まずは決済代行業者へ申込みを行います。決済代行業者によって取り扱う決済方法と決済端末が異なるので、自店のニーズや予算に合わせて選びましょう。

2. 審査

申込み後、決済代行業者による審査が行われます。審査期間は会社によって異なりますが、一般的には4〜24営業日程度かかります。

3. 必要書類の提出

審査に通過したら、必要書類を提出します。メール添付またはFAXでの提出が一般的です。

4. サービス利用開始

書類提出後、「登録完了のお知らせ・決済設定のご依頼」のメールが送られてきます。設定が完了すれば、決済サービスの利用を開始できます。

決済システムの接続方式

リンク(画面遷移)型

お客様が事業者のWEBサイトから購入を申し込み、決済代行会社などの決済ページでクレジットカード情報を入力する方式です。各決済機関に決済データが送信され、処理結果が返ってきます。

メールリンク型

お客様の購入申込後、決済代行会社などから提供される管理画面からお客様に決済URL(決済手続き画面)をメールでご案内し、決済代行会社の決済フォーム内で決済を行っていただく方法です。WEB注文や電話注文など、さまざまな注文方法に対応している事業者や、決済システムを自社サイト内に構築することが難しい事業者におすすめです。

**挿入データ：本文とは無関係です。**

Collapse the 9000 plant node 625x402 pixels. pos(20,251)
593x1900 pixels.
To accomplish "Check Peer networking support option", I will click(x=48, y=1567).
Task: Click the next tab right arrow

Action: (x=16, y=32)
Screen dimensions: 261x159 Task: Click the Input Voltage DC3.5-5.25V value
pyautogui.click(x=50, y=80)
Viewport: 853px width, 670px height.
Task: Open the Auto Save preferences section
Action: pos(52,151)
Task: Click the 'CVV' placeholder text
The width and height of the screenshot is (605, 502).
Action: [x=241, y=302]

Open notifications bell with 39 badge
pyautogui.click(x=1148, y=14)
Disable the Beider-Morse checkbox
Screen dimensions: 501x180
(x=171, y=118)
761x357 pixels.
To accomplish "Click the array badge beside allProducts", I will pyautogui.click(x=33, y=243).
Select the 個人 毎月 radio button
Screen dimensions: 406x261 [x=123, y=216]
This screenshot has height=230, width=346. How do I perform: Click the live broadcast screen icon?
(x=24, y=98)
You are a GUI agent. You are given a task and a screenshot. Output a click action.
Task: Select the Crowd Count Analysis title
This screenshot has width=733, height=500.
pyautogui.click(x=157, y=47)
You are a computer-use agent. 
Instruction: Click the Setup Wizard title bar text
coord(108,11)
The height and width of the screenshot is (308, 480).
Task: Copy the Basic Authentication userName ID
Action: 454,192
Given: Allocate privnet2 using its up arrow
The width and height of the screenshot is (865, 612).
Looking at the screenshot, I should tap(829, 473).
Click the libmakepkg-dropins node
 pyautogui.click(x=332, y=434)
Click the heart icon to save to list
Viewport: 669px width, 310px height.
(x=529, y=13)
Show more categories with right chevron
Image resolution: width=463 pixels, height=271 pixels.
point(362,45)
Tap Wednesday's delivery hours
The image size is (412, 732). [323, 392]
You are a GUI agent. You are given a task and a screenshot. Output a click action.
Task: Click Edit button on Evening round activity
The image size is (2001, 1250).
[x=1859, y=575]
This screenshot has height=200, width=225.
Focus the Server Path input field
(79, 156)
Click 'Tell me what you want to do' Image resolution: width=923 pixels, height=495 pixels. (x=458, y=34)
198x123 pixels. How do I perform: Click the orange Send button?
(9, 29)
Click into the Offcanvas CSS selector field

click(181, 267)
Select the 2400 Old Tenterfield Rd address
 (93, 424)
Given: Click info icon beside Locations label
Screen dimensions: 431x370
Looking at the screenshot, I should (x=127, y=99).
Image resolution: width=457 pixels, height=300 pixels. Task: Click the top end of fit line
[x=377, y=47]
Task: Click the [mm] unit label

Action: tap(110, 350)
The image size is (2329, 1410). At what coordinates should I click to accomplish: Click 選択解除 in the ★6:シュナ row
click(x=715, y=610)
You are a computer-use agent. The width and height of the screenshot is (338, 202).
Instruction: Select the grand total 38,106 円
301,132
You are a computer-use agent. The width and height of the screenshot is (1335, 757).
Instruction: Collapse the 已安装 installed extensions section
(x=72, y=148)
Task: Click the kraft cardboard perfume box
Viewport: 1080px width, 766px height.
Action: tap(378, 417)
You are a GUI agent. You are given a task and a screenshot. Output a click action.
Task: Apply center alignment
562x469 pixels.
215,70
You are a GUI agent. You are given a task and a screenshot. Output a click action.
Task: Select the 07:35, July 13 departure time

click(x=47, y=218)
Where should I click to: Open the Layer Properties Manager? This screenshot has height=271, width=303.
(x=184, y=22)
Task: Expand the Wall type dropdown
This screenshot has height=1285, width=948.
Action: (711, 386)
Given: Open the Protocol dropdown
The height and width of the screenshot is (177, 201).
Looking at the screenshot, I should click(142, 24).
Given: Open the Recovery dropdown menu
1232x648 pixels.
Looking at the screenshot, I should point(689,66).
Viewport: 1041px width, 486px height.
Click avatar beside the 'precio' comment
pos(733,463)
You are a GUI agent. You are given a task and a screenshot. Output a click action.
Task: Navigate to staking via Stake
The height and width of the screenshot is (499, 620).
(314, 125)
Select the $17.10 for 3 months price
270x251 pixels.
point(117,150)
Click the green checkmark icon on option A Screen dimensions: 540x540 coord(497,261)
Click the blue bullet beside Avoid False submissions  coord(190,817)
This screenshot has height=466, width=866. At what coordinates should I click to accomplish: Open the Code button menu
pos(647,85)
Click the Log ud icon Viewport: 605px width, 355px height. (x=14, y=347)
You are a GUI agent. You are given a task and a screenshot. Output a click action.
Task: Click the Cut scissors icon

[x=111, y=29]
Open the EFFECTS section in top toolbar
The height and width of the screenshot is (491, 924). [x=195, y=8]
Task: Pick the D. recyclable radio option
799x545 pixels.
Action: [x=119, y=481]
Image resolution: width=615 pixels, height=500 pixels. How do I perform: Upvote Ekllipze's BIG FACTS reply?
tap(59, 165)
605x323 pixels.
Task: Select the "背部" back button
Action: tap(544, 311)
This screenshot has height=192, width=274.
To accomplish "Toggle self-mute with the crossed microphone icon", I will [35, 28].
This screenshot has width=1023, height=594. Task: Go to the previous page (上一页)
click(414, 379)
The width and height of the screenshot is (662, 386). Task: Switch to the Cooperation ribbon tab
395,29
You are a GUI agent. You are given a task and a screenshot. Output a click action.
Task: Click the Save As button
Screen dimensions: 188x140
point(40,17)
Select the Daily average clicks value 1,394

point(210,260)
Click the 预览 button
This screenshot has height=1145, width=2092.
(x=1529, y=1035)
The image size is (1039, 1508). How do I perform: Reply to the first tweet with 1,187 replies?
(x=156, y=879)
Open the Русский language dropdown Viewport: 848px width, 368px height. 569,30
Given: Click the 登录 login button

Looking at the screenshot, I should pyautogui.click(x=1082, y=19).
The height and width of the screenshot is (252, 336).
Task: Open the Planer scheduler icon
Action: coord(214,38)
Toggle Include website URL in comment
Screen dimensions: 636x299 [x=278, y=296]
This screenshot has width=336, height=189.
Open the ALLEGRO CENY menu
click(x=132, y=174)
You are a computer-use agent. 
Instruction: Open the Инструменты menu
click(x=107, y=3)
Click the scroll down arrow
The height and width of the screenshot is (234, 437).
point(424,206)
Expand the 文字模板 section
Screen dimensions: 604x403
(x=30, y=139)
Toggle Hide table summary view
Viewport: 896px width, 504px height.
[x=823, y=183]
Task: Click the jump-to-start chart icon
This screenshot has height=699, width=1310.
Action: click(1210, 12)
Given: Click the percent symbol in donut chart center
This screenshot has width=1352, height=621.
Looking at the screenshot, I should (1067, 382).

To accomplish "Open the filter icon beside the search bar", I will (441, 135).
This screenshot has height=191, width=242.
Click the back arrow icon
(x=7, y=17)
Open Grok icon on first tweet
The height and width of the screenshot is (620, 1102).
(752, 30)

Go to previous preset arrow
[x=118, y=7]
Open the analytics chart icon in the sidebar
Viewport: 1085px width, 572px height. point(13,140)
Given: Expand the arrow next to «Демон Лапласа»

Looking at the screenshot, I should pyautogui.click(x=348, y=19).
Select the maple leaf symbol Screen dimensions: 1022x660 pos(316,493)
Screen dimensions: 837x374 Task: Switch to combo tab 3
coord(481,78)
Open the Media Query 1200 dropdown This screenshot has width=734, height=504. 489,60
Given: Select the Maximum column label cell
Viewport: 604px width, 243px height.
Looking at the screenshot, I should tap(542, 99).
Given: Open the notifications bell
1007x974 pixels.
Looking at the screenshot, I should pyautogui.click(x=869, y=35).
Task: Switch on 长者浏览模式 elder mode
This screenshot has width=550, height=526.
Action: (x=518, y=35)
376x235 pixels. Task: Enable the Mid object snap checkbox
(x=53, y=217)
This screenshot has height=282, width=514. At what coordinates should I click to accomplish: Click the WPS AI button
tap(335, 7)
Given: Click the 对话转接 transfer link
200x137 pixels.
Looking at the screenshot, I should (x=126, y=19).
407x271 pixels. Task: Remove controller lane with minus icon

トークン(JavaScript)型・データ伝送(API)型

より高度な接続方式として、トークン型やAPI型があります。セキュリティレベルが高く、カスタマイズ性に優れていますが、導入には技術的な知識が必要です。

決済システム選びのポイント

1. 顧客利便性

自店の客層を分析し、お客様のニーズに合った決済方法を選びましょう。例えば、電車を利用する方が多い場合は交通系電子マネーに対応した決済システムが有効です。

2. 利用料金

料金には初期の導入費用と決済手数料があります。初期費用は0円という決済システムも多くありますが、有償の場合は5万円〜10万円程度かかることが一般的です。決済手数料は決済金額の3%〜10%前後が相場です。

3. 入金サイクル

売上が自社の口座に振り込まれるまでの「入金サイクル」は事業運営において重要なポイントです。入金サイクルは決済事業者によって大きく異なるため、自店の資金繰りに合わせて選びましょう。

4. セキュリティ

安全性の面からも決済システムを検討することが重要です。クレジットカードやスマホをかざすタッチ決済の場合、暗号処理や個人情報を守るためのセキュリティ対策がされているので、リスクを抑えることができます。

補助金の活用

決済システムの導入には費用がかかりますが、補助金を活用することでコストを抑えることができます。

地域別補助金

「キャッシュレス決済端末導入事業費補助金」などの名称で、地方自治体が補助金を交付していることがあります。2025年1月現在、東京都北区、愛知県蒲郡市、大阪府茨木市などが実施しています。

全国対象の補助金

IT導入補助金は中小企業や小規模事業者(個人事業主)の業務効率化や売上アップのために、ITツールの導入費用を補助する制度です。インボイス対応類型では、決済ソフト等の費用が対象となり、最大で4/5の補助率が適用されます。

まとめ

決済システムの導入は、顧客の利便性向上や業務効率化につながる重要な投資です。自店のニーズや客層に合わせた決済システムを選び、適切な導入方法で進めることが成功の鍵となります。また、補助金を活用することで、導入コストを抑えることも可能です。

キャッシュレス決済の普及が進む中、多様な決済方法に対応することで、顧客満足度の向上と売上増加を実現しましょう。